View Full Version : Goddamn fucking regexs


dv8ed
19-03-2005, 04:32:49
Ok...anybody know how to run fucking regular expressions in PHP? I have a string full of HTML with a bunch of nested tables inside...all I want are the tables. So basically, the format is:

junk
<table>good stuff<table>good stuff</table></table>
junk

So I know I need to match everything before the first <table in the string and everything after the last </table> and replace them both with an empty string. Right? I can't just do a match because the tables are nested. Except I've never quite figured regexs out, especially in PHP, so I can't write the damn search string. Especially not at 11:30 on a Friday night.

Can anybody help?

Qaj the Fuzzy Love Worm
19-03-2005, 04:49:09
Set up a function that gets called recursively. And for God's sake, learn to use Google :)

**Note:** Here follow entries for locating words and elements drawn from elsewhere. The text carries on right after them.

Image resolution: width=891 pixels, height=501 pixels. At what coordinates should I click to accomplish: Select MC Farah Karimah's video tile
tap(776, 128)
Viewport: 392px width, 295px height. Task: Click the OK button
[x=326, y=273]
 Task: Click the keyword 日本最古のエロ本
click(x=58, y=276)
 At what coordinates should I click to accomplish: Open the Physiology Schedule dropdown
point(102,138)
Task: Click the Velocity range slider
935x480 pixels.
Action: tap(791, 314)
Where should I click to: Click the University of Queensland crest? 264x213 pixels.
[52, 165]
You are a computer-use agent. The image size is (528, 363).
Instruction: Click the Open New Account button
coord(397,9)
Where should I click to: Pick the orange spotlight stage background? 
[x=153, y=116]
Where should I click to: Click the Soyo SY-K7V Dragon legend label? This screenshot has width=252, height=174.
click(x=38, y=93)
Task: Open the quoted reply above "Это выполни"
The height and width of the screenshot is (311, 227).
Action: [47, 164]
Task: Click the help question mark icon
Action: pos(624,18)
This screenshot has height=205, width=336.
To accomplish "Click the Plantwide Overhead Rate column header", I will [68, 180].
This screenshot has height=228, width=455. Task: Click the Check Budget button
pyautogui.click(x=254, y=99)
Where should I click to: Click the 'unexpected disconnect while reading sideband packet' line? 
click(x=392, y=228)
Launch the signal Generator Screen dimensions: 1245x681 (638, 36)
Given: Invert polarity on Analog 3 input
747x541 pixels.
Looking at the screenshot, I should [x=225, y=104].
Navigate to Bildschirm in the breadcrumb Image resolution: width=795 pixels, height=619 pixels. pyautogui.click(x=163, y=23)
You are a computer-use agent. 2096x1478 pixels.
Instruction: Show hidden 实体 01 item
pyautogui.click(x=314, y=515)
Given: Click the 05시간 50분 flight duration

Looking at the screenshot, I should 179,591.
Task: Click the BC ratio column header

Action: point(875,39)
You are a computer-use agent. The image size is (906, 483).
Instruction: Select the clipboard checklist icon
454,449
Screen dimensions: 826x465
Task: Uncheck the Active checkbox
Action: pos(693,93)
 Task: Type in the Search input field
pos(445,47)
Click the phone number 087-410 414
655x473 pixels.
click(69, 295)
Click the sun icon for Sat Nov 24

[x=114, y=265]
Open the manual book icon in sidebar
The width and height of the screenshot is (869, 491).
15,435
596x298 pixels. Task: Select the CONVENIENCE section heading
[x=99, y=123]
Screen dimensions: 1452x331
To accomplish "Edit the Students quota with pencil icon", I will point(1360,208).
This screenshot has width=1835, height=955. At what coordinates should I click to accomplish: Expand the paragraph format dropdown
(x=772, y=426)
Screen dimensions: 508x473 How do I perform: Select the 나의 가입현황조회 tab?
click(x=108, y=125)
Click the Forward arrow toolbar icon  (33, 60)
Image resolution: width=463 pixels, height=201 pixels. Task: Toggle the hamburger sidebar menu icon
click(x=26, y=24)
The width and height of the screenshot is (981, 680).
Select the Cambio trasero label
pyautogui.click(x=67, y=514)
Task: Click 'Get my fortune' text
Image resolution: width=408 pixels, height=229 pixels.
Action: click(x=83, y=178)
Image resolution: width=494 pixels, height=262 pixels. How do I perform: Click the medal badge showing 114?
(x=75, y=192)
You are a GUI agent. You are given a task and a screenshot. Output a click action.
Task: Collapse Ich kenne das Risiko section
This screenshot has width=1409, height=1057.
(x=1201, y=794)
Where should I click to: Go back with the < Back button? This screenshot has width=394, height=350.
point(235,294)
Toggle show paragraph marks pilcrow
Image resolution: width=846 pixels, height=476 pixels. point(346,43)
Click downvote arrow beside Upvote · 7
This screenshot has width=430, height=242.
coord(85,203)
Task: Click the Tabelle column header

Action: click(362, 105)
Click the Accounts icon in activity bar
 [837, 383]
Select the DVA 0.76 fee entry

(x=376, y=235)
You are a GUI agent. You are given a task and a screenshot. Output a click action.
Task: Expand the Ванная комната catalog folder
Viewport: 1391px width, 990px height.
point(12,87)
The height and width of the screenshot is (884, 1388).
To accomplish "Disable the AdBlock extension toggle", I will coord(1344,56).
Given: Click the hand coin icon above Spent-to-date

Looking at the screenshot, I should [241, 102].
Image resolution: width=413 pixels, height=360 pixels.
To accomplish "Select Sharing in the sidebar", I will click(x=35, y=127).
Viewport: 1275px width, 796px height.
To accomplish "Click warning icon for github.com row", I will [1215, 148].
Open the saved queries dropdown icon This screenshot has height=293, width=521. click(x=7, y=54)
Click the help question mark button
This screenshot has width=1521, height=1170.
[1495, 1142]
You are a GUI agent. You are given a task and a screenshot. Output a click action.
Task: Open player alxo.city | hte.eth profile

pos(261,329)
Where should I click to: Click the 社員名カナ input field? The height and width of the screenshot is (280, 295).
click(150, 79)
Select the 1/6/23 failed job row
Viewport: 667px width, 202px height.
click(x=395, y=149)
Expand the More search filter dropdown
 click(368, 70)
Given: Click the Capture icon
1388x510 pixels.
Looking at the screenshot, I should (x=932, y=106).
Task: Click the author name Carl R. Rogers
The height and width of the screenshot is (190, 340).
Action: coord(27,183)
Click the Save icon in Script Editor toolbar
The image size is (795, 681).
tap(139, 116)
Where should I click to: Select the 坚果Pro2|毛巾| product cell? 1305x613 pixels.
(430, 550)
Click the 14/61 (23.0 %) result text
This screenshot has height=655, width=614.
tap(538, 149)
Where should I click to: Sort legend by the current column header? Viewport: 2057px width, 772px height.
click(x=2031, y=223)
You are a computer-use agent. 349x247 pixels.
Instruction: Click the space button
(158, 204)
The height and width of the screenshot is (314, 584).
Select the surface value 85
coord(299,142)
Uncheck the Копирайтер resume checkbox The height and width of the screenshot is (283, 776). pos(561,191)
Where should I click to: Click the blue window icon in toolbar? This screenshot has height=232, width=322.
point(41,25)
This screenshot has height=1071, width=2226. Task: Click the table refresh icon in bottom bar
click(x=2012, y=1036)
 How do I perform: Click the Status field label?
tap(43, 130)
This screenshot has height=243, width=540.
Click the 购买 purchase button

http://webreference.com/programming/php/regexps/

dv8ed
19-03-2005, 05:00:03
I think I've been through that exact page before...obviously, I'm stupid.

Won't it break if it's recursive, though, since the first </table> it runs into won't match up with the first <table> it runs into? I don't see how to specify to search for the last </table> in the string, I guess.

Edit: Duh! Don't drink and program! But it still seems like it would be easier to just trim from both ends than to recursively search the string...

Sir Penguin
19-03-2005, 06:12:54
Why won't "<table>.*</table>" work?

SP

Qaj the Fuzzy Love Worm
19-03-2005, 06:35:49
Because he presumably wants to strip the inner table gumf out as well, and he didn't specify how many levels of nested tables there were?

So from what I can gather, with the example

blahblah<table>goodstuff1<table>goodstuff2<table>goodstuff3</table>goodstuff2</table>goodstuff1</table>blahblah, he'd either want the following results:

(1)
goodstuff1goodstuff2goodstuff3goodstuff2goodstuff1

in which case a single regexp for the first and last <table></table> tags would work, followed by a simple string replace on all remaining tags, or

(2)
a set of reponses thus

<table>goodstuff1<table>goodstuff2<table>goodstuff3</table>goodstuff2</table>goodstuff1</table>

<table>goodstuff2<table>goodstuff3</table>goodstuff2</table>

<table>goodstuff3</table>

goodstuff3


It's unclear the result he's going for though.

dv8ed
19-03-2005, 06:51:58
This worked:
preg_match("/<table[\s\S]*<\/table>/i", $haystack, $out);

Which is what I started with...but I'm using a damn xmlhttprequest library that's apparently adding extra characters to whatever I get back from it and causing JS errors. So I had it right the first time, I just thought I didn't because I never get regexs right the first time.